The News Herald (Willoughby, OH)
TODAY IN HISTORY
March 11, 1985
Mikhail S. Gorbachev was chosen to succeed the late Konstantin U. Chernenko as general secretary of the Soviet Communist Party.
ALSO ON THIS DATE 1513
Giovanni de’ Medici was proclaimed pope, succeeding Julius II; he took the name Leo X.
1888
The Blizzard of ‘88, also known as the “Great White Hurricane,” began inundating the northeastern United States, resulting in some 400 deaths.
1918
What are believed to be the first confirmed U.S. cases of a deadly global flu pandemic were reported among U.S. Army soldiers stationed at Fort Riley, Kansas; 46 would die.
1935
The Bank of Canada began operations, issuing its first series of bank notes.
1941
President Franklin D. Roosevelt signed the Lend-Lease Bill, providing war supplies to countries fighting the Axis.
1954
The U.S. Army charged that Sen.

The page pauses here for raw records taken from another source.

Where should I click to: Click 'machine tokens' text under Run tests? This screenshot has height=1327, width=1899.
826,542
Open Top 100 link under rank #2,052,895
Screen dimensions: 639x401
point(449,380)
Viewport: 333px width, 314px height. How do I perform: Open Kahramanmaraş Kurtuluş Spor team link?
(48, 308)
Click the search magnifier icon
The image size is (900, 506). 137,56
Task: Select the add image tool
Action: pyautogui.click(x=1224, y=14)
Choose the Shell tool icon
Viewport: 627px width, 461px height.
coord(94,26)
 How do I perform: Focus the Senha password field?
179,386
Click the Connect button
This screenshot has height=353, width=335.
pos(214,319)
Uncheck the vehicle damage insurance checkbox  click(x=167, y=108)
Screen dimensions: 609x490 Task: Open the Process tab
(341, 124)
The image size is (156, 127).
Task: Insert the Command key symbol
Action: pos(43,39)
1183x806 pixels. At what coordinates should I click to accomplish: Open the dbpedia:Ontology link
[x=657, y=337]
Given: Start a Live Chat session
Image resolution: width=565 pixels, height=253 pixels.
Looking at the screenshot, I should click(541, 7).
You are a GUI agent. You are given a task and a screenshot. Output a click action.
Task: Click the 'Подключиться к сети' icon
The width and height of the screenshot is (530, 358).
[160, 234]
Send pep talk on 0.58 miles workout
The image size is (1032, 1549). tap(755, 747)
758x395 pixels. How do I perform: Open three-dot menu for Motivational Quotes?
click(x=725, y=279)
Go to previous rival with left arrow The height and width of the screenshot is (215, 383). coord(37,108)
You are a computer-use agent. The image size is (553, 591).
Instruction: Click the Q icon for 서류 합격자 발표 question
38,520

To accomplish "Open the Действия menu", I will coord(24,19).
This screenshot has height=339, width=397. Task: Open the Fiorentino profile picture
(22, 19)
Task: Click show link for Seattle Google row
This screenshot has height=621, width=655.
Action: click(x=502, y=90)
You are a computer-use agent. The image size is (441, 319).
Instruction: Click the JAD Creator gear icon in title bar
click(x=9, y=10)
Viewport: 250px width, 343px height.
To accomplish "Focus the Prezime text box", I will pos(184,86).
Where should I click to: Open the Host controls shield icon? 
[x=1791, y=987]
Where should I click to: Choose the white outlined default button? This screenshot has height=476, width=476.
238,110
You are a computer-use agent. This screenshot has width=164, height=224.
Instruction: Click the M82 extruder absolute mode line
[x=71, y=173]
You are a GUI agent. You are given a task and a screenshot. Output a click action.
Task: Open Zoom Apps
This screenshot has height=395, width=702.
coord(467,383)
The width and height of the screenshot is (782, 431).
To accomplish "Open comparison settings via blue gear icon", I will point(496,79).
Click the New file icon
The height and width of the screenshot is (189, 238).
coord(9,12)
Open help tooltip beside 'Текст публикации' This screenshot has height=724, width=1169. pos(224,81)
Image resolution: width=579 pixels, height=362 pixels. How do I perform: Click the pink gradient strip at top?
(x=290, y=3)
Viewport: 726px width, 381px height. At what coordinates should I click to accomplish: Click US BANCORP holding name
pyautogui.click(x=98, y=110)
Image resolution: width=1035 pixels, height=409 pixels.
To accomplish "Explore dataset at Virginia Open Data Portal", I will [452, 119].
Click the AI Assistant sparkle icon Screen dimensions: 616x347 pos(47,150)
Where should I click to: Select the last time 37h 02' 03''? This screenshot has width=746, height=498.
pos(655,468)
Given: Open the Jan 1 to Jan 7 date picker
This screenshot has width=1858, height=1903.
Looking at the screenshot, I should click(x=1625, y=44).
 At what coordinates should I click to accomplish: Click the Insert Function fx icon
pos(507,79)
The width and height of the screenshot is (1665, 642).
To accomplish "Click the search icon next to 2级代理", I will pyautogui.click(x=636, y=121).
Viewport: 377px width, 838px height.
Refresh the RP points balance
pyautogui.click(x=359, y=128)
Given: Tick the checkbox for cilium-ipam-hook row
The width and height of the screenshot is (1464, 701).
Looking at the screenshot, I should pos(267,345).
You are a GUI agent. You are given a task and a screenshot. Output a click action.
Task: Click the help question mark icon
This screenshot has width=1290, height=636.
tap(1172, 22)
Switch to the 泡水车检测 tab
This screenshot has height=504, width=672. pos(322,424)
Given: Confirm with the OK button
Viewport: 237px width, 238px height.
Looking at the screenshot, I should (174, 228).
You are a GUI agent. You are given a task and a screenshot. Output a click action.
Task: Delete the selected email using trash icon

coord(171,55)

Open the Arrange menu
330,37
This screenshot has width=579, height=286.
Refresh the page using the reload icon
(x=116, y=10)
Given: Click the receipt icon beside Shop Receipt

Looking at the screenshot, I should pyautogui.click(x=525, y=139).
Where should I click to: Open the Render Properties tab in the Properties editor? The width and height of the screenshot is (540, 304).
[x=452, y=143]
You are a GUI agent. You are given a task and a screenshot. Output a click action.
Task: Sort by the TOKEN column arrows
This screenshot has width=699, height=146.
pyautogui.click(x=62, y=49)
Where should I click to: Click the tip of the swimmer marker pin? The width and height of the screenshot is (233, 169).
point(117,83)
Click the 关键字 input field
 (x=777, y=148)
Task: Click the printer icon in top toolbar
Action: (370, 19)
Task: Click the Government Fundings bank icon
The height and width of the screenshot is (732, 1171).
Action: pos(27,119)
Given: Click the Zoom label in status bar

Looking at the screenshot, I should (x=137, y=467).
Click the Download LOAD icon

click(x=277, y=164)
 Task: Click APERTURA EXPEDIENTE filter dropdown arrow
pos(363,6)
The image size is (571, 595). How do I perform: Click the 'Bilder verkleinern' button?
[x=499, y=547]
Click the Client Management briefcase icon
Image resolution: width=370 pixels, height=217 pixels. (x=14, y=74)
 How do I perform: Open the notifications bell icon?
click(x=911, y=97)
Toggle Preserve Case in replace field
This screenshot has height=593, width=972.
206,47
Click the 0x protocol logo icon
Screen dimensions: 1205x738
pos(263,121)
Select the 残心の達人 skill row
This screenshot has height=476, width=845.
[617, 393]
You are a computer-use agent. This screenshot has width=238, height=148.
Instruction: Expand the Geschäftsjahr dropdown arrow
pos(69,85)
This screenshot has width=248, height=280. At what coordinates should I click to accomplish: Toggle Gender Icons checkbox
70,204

Joseph R. McCarthy, RWis., and his subcommittee’s chief counsel, Roy Cohn, had exerted pressure to obtain favored treatment for Pvt. G. David Schine, a former consultant to the subcommittee.
1959
The Lorraine Hansberry drama “A Raisin in the Sun” opened at New York’s Ethel Barrymore Theater.
1977
More than 130 hostages held in Washington, D.C., by Hanafi Muslims were freed after ambassadors from three Islamic nations joined the negotiations.
1993
Janet Reno was unanimously confirmed by the Senate to be U.S. attorney general.
2004
Ten bombs exploded in quick succession across the commuter rail network in Madrid, Spain, killing 191 people.